Amendement (sans numéro) — APRÈS L'ARTICLE 5 BIS A, insérer l'article suivant:
Dispositif
L’article 222‑49 du code pénal est ainsi rédigé :
« Dans les cas prévus aux articles 222‑34 à 222‑37, 222‑38 et 222‑39, sous réserve du treizième alinéa de l’article 131‑21 et sous réserve des droits du propriétaire de bonne foi, la confiscation des installations, matériels et de tout bien ayant servi directement ou indirectement à la commission de l’infraction ainsi que de l’objet ou du produit direct ou indirect de celle-ci est obligatoire dès lors que leur propriétaire ne pouvait en ignorer l’origine ou l’utilisation. Toutefois, la juridiction compétente peut, par décision spécialement motivée, décider de ne pas prononcer cette peine en tout ou partie, en considération des circonstances de l’infraction et de la personnalité de son auteur.
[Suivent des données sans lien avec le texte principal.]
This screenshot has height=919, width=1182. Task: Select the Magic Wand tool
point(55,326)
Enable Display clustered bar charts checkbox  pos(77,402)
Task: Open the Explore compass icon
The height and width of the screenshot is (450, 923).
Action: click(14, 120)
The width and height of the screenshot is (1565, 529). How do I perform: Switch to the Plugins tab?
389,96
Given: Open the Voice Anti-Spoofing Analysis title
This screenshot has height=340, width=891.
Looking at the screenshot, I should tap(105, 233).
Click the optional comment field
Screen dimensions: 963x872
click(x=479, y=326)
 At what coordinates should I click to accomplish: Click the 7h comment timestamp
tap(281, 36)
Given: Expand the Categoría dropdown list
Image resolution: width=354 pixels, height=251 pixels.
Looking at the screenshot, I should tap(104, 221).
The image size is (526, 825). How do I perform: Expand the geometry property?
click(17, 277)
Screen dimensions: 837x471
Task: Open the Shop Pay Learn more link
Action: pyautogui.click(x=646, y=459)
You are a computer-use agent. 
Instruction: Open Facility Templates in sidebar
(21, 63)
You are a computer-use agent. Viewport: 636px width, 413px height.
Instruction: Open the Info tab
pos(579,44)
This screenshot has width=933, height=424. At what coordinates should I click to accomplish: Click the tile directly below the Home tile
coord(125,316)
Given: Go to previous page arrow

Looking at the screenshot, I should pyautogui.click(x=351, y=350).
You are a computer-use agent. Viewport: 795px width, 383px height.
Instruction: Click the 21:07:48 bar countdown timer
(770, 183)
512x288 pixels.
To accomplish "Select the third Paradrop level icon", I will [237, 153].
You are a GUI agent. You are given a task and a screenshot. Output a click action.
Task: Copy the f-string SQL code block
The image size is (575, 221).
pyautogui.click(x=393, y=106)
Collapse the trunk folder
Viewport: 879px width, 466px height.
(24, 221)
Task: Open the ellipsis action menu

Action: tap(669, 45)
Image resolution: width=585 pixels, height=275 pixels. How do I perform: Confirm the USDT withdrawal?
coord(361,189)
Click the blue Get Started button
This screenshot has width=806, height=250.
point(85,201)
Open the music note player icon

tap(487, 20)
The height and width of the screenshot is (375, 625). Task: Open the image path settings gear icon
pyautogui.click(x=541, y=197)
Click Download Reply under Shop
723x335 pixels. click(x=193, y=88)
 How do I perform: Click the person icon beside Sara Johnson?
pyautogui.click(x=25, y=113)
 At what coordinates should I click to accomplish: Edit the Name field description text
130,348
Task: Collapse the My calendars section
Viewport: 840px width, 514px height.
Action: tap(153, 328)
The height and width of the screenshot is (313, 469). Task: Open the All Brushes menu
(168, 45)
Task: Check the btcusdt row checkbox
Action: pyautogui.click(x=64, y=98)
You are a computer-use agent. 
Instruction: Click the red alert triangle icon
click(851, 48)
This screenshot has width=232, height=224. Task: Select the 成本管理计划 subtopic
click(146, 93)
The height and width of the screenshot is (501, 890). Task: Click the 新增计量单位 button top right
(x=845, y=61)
« Peut également être prononcée la confiscation de tout ou partie des biens du condamné ou, sous réserve des droits du propriétaire de bonne foi, dont il a la libre disposition, quelle qu’en soit la nature, meubles ou immeubles, divis ou indivis. »
Exposé sommaire
Dans sa décision n°2025-1185 QPC du 13 mars 2026, le Conseil constitutionnel a déclaré contraire à la Constitution les dispositions de l’article 222-49 du code pénal qui rendent obligatoire la confiscation des biens au motif qu’elles méconnaissent le principe d’individualisation des peines, arguant que « , ni les dispositions contestées ni aucune autre disposition législative ne permettent au juge pénal, en cas de condamnation, de ne pas prononcer la confiscation de tout ou partie des biens visés pour tenir compte des circonstances propres à chaque espèce ».
Le présent amendement des députés du groupe Écologiste et social, travaillé avec Crim'Halt, a pour objet de permettre au juge de prendre en compte les circonstances de l’infraction et la personnalité de son auteur. Cet amendement permettra aussi de mieux respecter le principe de prévisibilité et d’harmoniser le dispositif de confiscation avec les articles 131-21 alinéa 4 et 321-6 du code pénal.